### Material for this task

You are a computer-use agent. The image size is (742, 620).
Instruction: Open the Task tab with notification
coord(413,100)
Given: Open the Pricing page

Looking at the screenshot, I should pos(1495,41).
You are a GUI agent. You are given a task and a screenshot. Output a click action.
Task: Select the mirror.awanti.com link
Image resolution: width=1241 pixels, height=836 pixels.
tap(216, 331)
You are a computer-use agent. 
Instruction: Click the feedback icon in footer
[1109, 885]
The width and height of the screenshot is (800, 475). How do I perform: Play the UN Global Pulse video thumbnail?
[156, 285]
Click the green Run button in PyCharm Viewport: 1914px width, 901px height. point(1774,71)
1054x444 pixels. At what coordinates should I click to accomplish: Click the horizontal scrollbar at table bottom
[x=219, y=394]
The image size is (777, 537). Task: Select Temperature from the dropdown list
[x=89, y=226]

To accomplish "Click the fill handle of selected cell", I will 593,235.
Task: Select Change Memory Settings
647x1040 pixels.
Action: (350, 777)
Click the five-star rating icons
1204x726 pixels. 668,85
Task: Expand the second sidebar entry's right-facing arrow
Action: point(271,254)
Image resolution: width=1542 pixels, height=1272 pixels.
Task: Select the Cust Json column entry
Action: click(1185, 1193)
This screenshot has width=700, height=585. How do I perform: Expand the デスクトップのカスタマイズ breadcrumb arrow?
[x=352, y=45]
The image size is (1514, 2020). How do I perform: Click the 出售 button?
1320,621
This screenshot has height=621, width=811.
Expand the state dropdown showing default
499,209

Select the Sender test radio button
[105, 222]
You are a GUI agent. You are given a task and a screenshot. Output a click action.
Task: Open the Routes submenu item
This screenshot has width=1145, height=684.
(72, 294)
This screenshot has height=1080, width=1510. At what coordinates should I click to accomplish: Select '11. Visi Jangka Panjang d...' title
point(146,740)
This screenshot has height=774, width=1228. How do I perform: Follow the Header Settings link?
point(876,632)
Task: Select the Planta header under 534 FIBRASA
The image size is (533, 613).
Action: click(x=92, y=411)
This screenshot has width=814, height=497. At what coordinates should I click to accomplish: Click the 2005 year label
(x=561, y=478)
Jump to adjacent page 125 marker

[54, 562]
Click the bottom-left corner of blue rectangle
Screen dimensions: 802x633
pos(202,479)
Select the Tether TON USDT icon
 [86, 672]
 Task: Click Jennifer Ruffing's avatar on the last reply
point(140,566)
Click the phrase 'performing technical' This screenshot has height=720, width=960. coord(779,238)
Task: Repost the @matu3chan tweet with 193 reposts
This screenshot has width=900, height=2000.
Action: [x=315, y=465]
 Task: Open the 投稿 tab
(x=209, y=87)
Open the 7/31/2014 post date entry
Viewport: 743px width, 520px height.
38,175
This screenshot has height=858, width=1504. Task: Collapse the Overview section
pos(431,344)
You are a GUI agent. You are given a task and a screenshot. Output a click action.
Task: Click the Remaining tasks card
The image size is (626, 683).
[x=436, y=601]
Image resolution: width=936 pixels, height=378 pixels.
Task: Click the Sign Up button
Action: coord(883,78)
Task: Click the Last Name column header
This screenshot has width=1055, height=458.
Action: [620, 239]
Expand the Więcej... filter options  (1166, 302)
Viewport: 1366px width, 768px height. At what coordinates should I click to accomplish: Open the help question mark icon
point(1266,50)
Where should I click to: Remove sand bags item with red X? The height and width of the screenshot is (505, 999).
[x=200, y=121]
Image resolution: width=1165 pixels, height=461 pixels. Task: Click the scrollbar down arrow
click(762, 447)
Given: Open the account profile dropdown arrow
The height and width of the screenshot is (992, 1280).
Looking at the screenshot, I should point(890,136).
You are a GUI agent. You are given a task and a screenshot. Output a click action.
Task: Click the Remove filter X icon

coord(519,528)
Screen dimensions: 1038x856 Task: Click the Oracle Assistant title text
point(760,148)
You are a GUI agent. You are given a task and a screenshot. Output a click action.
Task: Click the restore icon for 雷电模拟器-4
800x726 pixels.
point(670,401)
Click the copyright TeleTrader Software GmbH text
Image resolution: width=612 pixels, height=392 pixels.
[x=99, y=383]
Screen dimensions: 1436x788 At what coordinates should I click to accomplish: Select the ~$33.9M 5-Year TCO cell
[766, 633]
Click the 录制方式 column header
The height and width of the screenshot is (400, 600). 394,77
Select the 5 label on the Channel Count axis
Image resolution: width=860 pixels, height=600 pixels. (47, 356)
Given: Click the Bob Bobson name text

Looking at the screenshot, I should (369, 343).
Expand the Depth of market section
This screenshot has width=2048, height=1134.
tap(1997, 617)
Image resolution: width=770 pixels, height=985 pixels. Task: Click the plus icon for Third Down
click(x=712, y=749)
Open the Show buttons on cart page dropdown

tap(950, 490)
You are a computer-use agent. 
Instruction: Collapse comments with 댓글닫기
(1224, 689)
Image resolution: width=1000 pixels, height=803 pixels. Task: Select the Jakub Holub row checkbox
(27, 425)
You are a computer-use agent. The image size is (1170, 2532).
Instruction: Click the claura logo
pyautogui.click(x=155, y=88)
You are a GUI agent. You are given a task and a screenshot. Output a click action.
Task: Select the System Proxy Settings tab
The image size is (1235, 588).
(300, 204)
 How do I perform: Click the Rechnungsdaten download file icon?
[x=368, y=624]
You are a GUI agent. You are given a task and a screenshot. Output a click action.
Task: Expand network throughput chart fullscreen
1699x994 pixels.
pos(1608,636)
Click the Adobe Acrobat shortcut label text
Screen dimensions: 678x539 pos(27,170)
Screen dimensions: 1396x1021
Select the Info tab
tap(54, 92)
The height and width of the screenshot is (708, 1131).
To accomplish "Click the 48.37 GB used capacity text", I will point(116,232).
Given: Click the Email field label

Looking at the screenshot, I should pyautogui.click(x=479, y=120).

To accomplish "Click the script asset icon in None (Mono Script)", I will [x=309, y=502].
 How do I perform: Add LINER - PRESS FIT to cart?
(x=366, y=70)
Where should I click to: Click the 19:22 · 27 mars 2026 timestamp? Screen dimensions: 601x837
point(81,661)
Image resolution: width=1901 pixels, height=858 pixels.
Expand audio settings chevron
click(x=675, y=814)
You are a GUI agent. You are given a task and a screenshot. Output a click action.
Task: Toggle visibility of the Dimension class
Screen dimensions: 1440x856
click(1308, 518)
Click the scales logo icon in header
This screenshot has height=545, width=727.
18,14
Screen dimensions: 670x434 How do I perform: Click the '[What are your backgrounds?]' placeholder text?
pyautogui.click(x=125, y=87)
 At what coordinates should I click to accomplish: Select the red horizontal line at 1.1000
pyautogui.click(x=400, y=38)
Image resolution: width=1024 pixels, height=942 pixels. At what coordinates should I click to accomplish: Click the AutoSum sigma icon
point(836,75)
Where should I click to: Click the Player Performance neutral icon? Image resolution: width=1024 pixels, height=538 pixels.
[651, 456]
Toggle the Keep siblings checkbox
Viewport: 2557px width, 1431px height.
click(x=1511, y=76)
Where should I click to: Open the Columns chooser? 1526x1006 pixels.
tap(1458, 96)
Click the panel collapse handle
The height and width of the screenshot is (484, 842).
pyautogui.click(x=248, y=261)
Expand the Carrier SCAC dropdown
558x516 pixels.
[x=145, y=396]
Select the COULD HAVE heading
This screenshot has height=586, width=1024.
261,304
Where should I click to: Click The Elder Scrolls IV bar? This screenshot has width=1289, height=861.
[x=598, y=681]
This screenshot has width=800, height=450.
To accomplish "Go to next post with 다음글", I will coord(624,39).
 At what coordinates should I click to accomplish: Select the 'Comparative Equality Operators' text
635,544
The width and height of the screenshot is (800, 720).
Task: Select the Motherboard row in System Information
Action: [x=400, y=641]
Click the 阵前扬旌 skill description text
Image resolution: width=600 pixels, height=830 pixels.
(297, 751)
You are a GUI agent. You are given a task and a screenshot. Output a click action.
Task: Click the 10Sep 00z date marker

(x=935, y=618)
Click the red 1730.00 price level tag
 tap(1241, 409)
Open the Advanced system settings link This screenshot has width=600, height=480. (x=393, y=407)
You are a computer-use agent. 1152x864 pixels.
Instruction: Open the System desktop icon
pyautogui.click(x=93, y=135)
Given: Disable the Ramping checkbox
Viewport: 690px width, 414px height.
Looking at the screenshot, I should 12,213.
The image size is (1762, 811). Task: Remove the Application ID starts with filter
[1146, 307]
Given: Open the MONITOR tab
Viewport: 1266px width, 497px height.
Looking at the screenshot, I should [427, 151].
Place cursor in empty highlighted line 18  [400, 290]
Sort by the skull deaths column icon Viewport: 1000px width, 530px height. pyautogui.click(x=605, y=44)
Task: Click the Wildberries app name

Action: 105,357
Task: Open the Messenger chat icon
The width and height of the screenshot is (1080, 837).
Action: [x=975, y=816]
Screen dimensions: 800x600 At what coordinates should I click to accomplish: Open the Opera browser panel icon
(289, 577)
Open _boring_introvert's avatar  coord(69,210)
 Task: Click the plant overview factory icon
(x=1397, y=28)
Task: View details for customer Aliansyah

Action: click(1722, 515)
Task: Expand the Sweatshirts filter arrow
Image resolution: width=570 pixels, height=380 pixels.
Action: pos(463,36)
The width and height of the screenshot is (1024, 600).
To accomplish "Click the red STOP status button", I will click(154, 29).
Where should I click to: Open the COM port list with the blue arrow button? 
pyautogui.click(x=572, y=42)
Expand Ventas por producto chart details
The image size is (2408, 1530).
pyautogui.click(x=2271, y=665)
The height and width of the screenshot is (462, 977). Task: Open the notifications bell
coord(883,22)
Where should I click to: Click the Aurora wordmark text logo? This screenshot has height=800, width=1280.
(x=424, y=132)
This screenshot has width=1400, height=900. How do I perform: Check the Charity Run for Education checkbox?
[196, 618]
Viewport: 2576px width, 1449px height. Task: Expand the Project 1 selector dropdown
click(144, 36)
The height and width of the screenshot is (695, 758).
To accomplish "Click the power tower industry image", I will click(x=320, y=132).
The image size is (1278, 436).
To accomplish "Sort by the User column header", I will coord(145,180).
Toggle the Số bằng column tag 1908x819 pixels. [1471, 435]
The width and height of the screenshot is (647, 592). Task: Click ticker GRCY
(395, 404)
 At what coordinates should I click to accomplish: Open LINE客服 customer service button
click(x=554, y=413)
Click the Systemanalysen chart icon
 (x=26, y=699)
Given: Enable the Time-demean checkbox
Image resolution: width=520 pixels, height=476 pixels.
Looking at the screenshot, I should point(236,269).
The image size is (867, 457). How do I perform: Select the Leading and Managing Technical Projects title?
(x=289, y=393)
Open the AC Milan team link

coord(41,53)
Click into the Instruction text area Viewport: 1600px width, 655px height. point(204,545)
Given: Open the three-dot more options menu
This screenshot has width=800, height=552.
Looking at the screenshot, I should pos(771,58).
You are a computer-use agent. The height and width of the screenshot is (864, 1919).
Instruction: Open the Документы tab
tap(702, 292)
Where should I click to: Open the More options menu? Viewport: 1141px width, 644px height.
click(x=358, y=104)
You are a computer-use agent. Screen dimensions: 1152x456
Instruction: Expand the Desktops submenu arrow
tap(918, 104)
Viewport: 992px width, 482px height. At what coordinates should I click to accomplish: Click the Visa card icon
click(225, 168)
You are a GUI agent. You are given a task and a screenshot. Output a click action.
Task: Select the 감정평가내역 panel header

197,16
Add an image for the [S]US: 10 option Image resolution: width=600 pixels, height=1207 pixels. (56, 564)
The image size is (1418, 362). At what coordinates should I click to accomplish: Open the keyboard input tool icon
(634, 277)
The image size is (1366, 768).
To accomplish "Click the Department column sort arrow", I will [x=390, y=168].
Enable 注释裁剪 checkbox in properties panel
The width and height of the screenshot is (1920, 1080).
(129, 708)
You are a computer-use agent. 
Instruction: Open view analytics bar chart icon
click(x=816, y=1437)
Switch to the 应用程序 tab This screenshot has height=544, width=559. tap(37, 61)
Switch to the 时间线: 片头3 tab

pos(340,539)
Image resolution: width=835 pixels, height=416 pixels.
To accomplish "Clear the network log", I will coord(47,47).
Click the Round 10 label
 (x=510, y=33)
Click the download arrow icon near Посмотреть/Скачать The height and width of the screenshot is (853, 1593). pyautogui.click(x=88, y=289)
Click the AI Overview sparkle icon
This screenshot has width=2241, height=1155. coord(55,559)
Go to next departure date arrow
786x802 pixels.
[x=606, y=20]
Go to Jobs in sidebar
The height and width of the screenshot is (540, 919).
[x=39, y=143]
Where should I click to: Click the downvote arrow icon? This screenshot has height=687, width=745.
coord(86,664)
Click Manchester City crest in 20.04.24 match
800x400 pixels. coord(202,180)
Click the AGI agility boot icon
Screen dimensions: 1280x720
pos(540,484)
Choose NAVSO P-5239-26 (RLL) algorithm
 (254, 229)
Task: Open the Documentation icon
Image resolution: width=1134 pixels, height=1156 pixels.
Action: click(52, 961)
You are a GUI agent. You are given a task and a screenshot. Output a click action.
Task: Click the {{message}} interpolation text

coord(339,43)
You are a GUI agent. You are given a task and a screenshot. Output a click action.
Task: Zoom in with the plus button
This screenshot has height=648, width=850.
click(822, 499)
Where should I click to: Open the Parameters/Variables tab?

### Required work
A word-for-word restatement of the records above from the line containing "Click the AGI agility boot icon" to their final line is all the answer should hold.

### Answer box
Click the AGI agility boot icon
Screen dimensions: 1280x720
pos(540,484)
Choose NAVSO P-5239-26 (RLL) algorithm
 (254, 229)
Task: Open the Documentation icon
Image resolution: width=1134 pixels, height=1156 pixels.
Action: click(52, 961)
You are a GUI agent. You are given a task and a screenshot. Output a click action.
Task: Click the {{message}} interpolation text

coord(339,43)
You are a GUI agent. You are given a task and a screenshot. Output a click action.
Task: Zoom in with the plus button
This screenshot has height=648, width=850.
click(822, 499)
Where should I click to: Open the Parameters/Variables tab?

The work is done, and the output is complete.